Veel onderzoekers en therapeuten hebben er nog steeds moeite mee om de implicaties van deze bevindingen over de beperkingen van CGT te accepteren, maar er is een grote transitie gaande doordat veel CGT-onderzoekers CGT zelf steeds dichter naar ACT toe schuiven, een transitie die de afgelopen jaren is ingezet en zich nu razendsnel voltrekt. De periode van transformatie die we de laatste vijftien jaar hebben doorgemaakt staat ook wel bekend als de Derde Golf van cognitieve en gedragstherapeutische therapieën.

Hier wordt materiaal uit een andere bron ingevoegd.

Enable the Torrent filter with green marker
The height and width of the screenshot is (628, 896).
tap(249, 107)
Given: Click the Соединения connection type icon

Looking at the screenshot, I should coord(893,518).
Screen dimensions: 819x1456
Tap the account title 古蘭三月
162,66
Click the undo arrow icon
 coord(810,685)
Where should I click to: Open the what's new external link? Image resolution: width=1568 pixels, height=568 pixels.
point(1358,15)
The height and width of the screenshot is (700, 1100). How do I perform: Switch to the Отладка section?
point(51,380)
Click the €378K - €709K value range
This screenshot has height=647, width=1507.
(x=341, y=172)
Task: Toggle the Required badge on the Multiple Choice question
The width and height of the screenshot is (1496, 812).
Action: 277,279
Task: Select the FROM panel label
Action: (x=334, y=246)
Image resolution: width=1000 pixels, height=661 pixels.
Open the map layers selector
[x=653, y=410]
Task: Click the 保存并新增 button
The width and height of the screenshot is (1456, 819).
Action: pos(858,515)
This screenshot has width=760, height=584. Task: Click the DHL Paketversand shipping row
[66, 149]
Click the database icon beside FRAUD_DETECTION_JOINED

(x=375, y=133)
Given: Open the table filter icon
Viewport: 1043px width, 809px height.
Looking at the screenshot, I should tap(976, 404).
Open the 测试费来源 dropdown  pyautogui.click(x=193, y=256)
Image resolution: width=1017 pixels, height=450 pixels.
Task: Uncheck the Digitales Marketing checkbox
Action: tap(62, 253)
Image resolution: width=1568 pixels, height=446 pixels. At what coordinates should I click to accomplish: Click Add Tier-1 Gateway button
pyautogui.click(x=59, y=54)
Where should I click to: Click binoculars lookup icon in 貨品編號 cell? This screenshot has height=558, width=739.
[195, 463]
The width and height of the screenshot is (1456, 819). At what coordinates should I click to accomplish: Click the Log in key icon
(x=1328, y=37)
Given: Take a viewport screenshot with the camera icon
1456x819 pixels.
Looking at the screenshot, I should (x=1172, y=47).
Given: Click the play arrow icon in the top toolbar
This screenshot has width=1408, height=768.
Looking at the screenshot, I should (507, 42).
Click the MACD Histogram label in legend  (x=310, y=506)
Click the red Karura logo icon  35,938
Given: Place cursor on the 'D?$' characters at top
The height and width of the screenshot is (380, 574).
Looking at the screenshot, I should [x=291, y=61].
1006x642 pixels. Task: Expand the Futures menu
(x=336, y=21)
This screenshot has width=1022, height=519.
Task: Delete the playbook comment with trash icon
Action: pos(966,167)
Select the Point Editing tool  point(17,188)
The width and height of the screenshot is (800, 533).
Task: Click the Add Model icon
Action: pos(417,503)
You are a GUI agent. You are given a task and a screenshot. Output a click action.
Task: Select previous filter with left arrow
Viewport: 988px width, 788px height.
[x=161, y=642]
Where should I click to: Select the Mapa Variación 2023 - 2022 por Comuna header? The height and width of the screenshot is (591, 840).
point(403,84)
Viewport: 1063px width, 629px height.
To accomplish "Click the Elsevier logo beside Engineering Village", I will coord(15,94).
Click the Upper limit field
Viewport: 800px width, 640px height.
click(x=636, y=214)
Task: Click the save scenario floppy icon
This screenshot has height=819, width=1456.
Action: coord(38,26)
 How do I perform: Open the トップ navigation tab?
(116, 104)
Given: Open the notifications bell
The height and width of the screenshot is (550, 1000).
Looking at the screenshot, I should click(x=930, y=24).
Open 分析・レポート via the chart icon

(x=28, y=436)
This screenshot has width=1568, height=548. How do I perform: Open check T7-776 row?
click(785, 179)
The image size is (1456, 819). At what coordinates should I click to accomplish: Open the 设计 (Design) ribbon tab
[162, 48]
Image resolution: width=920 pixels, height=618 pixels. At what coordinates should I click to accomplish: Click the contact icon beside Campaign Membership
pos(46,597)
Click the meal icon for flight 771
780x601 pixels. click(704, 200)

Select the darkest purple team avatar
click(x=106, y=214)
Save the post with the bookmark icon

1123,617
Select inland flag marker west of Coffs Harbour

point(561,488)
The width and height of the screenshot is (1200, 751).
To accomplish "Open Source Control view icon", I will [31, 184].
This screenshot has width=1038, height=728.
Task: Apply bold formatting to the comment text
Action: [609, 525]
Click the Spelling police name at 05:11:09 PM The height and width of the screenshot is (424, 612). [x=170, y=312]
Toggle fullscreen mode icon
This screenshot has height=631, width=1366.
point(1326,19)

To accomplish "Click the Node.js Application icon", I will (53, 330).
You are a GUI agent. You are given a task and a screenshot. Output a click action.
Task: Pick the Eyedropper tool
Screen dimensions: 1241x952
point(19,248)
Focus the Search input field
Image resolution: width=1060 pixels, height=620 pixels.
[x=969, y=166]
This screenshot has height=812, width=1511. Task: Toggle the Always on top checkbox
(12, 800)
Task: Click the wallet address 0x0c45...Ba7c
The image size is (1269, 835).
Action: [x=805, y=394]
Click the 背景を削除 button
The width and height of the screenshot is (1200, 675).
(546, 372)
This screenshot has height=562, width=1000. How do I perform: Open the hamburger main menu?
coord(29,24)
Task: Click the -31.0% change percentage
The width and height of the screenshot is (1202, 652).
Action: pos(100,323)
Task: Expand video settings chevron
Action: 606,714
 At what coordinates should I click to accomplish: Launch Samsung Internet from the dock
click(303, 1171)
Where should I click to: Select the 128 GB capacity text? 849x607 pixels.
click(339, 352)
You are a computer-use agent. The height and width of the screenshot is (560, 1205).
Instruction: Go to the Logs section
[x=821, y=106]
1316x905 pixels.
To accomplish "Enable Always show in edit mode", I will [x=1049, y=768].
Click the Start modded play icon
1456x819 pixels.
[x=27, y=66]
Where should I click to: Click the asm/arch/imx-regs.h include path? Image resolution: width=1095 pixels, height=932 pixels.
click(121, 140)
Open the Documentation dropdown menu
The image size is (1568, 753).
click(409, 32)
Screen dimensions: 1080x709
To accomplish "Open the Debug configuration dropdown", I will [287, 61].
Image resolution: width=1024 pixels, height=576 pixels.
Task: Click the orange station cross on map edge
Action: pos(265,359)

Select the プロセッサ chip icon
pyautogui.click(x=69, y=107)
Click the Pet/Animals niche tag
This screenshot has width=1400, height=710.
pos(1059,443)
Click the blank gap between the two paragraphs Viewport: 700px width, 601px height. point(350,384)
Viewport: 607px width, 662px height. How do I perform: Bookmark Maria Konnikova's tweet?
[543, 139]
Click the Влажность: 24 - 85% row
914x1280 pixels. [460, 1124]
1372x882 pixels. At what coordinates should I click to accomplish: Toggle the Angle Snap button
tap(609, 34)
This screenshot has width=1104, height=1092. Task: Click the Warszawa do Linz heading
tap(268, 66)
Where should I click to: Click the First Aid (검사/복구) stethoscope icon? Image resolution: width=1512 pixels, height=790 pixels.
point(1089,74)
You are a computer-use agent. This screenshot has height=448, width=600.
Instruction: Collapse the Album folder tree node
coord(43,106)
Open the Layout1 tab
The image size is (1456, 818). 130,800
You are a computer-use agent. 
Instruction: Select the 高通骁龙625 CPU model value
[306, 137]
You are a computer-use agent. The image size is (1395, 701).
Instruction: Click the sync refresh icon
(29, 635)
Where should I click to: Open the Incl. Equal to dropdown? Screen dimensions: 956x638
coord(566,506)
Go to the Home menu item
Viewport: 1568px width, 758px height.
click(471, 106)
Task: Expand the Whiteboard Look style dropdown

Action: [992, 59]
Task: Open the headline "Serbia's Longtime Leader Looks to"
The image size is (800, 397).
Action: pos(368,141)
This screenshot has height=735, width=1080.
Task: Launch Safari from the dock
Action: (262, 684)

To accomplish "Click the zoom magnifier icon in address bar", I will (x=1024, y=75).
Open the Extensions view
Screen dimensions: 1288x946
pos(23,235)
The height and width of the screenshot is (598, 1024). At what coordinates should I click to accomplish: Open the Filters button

De belangrijkste verschuiving is die van een focus op wat je denkt en voelt naar op hoe je je verhoudt tot wat je denkt en voelt. Specifieker gezegd ligt de nieuwe nadruk op afstand leren nemen van wat je denkt, er notitie van nemen en je openstellen voor wat je ervaart. Deze stappen voorkomen de schade die pogingen om onze gedachten of gevoelens te vermijden of te beheersen ons toebrengen en geven ons de kans om onze energie te richten op het nemen van positieve acties die ons leed kunnen verlichten.